| TASK ITEM |
Beginning at the line that includes "Viewport: 1380px width, 550px height.", return each line exactly through the end of the listing, and no line before it.

| RECORDS TO PROCESS |
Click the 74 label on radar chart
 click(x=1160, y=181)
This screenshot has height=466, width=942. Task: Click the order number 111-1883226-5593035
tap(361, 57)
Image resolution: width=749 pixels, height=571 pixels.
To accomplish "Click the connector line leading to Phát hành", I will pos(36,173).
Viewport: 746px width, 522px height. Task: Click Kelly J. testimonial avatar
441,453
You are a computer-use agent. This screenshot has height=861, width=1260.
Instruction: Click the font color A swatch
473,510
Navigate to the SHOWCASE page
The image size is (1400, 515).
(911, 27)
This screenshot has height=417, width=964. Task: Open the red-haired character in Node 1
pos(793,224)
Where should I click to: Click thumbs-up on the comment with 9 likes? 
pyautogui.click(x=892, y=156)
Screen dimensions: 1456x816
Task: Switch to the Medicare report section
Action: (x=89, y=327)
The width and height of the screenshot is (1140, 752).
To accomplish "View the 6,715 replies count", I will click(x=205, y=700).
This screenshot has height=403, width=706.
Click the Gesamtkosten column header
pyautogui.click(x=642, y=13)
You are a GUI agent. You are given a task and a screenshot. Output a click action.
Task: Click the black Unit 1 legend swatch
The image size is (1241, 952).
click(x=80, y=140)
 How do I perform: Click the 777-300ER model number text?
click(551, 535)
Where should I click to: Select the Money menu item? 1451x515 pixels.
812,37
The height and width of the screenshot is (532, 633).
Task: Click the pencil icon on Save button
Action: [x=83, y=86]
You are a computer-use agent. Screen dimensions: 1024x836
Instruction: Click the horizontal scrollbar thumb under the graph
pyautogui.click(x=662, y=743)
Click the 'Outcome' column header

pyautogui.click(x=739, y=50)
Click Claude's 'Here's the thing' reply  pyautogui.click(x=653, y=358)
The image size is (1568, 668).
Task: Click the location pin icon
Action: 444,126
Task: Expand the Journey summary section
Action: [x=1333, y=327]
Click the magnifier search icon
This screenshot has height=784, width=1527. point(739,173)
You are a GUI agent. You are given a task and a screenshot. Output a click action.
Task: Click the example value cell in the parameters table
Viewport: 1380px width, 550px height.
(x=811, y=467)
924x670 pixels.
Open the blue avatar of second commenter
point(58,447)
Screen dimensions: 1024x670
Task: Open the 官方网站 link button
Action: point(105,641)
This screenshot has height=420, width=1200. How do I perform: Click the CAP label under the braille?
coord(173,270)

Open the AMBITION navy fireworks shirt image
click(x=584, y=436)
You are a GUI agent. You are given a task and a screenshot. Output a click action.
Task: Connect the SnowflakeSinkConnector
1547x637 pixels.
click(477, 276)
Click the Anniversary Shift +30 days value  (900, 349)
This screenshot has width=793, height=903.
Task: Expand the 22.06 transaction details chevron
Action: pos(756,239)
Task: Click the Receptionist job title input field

| ANSWER |
Viewport: 1380px width, 550px height.
(x=811, y=467)
924x670 pixels.
Open the blue avatar of second commenter
point(58,447)
Screen dimensions: 1024x670
Task: Open the 官方网站 link button
Action: point(105,641)
This screenshot has height=420, width=1200. How do I perform: Click the CAP label under the braille?
coord(173,270)

Open the AMBITION navy fireworks shirt image
click(x=584, y=436)
You are a GUI agent. You are given a task and a screenshot. Output a click action.
Task: Connect the SnowflakeSinkConnector
1547x637 pixels.
click(477, 276)
Click the Anniversary Shift +30 days value  (900, 349)
This screenshot has width=793, height=903.
Task: Expand the 22.06 transaction details chevron
Action: pos(756,239)
Task: Click the Receptionist job title input field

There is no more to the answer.